Er is maar heel weinig theater gemaakt over de alledaagse liefde. De liefde die niet struikelt over zijn eigen destructie, die niet van bij het begin gedoemd is om venijnige oneliners te produceren. ‘Echte' liefde is dan ook niet erg theatraal: ze koketteert niet, is weinig exhibitionistisch aangelegd. In tegenstelling tot haar jongere zusje, de passie, kijkt de liefde niet voortdurend in de spiegel om haar eigen aantrekkelijkheid te verhogen. In tegenstelling tot de passie is ze niet zichtbaar exuberant, geen hulde aan het seksuele gevaar, geen ode aan de overtreding.

Wie wil nu komen kijken naar de harmonieuze verhouding tussen twee gelijkgestemden? Wie is er nu eigenlijk geïnteresseerd in die moeizame, alledaagse strijd van twee mensen om de vuile afwas, de sleur en de verveling te trotseren? Maar bovendien, wat moet een hedendaagse kijker met die bizarre sprong in het duister, die de ene geliefde voor de andere maakt? Niet omdat hij ‘niet anders kan' (zoals John Malkovich' ‘It's beyond my control' in Dangerous Liaisons), maar omdat hij bewust kiest om te geloven in die ander, om een absoluut niet-ironisch gebaar te stellen, waarin hij die ander uitverkiest tot geprefereerde partner die zich onderscheidt van alle anderen.

Dat is niet meteen theatervoer in onze hyper-ironische tijden, waarin geen enkele uitspraak nog zonder aanhalingstekens kan worden gelezen. En als daar dan

al een ‘nieuw realisme' tegenover staat, is dat zeker niet bekommerd om de besognes van het harmonieuze koppel. Nee, dan staat die midden op de straat, in het brandpunt van de ‘realiteit', en daar heeft de liefde blijkbaar niet veel mee te maken.

Ondanks al deze bezwaren, heeft Etcetera voor dit nummer toch gekozen voor de liefde. Ondanks het ongemakkelijke geschuifel van nogal wat aangesproken schrijvers, ondanks het gekronkel om onder de druk van de opdracht uit te slibberen, is dit nummer opgedragen aan die onmogelijke belofte, aan de overgave, en aan het engagement van het graag-zien. Daarbij gaat het uiteraard niet enkel om de uiterst persoonlijke verhouding tussen twee (of drie, of in uitzonderlijke gevallen ook wel eens zeven) mensen, maar ook om de liefde voor de kunst: de verhouding van de liefhebber voor het kunstobject, voor de voorstelling en voor het theater.
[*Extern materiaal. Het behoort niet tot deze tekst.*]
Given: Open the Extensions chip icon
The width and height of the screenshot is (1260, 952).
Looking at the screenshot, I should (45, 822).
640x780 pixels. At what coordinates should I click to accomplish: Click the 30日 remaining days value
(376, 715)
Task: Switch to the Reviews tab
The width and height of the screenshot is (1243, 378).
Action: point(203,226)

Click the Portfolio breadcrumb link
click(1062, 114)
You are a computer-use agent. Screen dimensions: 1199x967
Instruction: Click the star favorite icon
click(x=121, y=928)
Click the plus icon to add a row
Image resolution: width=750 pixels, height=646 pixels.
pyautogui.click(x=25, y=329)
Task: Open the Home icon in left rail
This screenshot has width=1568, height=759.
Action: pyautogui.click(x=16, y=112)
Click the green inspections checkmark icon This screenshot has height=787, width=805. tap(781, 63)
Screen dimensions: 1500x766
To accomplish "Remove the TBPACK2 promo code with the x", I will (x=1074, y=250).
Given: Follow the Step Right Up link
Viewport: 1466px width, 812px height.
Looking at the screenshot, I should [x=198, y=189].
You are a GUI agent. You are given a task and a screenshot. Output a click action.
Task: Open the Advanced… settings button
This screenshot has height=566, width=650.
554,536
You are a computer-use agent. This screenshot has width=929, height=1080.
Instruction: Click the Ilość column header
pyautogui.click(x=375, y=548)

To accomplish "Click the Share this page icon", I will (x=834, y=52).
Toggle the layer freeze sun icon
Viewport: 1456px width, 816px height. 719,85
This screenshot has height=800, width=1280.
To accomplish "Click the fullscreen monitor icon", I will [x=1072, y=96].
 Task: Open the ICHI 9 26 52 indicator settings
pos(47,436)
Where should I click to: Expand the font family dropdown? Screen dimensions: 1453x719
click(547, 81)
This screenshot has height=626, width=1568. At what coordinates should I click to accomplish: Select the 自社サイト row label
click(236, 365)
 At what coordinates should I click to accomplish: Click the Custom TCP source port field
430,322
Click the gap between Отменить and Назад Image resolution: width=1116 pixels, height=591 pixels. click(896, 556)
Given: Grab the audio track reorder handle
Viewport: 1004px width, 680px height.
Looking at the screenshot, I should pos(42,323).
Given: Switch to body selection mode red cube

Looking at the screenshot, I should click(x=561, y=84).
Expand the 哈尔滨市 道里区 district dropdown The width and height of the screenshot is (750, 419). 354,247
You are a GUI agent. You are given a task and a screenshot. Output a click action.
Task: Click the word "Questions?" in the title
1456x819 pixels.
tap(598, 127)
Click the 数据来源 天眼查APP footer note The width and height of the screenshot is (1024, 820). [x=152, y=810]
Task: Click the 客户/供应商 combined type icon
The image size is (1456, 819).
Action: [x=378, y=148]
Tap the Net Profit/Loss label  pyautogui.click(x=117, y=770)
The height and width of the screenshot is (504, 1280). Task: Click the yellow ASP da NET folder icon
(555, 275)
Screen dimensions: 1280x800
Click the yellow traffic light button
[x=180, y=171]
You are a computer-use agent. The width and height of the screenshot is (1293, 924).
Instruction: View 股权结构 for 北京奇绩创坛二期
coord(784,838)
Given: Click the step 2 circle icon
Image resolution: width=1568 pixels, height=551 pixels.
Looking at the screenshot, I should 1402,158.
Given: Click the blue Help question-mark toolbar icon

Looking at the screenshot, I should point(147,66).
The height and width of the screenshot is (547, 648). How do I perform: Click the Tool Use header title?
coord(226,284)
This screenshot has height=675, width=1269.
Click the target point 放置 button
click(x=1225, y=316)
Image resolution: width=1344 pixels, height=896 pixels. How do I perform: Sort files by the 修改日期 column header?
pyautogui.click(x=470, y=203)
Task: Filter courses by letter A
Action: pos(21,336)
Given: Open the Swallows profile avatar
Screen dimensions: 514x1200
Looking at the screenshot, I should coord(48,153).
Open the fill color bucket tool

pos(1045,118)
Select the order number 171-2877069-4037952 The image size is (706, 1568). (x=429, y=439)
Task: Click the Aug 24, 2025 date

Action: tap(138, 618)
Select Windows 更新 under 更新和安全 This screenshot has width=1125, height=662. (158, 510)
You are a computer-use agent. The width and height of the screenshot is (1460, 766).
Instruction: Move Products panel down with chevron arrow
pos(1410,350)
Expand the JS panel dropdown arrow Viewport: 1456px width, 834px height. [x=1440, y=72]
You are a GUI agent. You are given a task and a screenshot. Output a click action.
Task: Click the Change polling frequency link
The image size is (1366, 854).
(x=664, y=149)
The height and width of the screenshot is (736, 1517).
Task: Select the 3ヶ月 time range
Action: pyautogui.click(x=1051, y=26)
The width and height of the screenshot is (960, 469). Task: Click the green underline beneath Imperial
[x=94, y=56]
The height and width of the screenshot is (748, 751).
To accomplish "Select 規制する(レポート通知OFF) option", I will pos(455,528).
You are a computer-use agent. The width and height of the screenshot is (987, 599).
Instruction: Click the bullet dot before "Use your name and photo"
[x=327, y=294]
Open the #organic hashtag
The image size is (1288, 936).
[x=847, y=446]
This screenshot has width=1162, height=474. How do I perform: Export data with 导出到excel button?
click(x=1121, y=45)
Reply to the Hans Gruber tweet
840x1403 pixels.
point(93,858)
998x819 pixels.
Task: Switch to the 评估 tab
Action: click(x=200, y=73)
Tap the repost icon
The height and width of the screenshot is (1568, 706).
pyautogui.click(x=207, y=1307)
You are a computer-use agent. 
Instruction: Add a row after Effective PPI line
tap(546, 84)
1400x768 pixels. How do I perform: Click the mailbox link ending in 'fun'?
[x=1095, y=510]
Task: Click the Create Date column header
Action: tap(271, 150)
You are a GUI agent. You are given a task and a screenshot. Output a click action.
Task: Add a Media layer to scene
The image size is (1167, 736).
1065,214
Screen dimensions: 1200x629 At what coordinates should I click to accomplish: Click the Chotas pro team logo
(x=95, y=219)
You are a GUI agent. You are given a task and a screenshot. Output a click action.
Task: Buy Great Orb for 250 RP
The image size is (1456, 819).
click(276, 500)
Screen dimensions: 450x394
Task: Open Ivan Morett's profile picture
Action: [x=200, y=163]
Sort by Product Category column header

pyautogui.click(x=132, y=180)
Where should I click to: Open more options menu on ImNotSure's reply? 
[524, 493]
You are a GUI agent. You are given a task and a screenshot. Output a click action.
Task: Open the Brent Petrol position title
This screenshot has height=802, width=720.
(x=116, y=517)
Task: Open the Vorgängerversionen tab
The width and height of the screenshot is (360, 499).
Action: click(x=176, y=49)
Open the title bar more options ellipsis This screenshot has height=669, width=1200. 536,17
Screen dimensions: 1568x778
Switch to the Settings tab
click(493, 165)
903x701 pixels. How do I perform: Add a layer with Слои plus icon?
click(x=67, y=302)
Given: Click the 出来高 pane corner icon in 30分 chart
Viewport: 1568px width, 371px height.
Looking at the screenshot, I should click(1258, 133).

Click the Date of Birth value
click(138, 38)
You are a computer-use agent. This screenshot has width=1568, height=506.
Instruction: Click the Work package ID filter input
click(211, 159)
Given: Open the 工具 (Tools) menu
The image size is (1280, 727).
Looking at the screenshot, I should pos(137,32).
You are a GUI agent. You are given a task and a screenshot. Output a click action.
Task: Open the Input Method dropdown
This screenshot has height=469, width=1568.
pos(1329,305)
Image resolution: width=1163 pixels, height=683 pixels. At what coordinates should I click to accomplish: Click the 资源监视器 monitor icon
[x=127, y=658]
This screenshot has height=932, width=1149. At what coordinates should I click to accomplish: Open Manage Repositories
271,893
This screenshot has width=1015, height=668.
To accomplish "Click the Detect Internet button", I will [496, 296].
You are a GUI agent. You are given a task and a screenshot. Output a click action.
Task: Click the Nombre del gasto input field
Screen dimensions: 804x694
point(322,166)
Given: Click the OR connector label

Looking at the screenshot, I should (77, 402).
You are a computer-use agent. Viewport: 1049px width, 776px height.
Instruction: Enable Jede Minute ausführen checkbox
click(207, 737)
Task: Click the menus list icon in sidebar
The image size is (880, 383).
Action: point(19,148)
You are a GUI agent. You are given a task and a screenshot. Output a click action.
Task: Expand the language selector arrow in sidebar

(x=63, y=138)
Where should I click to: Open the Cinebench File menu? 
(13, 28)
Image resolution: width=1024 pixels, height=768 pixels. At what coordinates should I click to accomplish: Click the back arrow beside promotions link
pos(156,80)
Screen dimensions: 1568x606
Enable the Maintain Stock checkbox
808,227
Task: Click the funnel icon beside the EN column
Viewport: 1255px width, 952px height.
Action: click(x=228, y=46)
En die liefde is niet zo harmonisch als ze op het eerste windstille moment lijkt. De Franse filosoof Alain Badiou omschrijft de liefde als een radicale breuk met de status quo. Voor hem is het moment waarop de liefde doorbreekt een gebeurtenis, een ontmoeting die ‘een nieuwe verhouding tot de wereld' laat ontstaan. De liefde heeft in zijn opvatting niks conventioneels, in tegendeel, het is de krachttoer van de liefde dat zij het verschil kan laten bestaan.

Ook Slavoj Žižek heeft het niet zo begrepen op de romantisch-harmonieuze visie op de liefde. Voor hem gaat het om ‘a cosmic unbalance taken to the end'. Een onevenwicht van waaruit ooit de wereld is ontstaan (want als de chemische elementen voor eeuwig in harmonie waren blijven rondzwalpen, had de wereld nooit vaste grond onder de voeten gekregen), en dat ook vandaag nog het onmogelijke een plaats geeft in onze alledaagse beleving.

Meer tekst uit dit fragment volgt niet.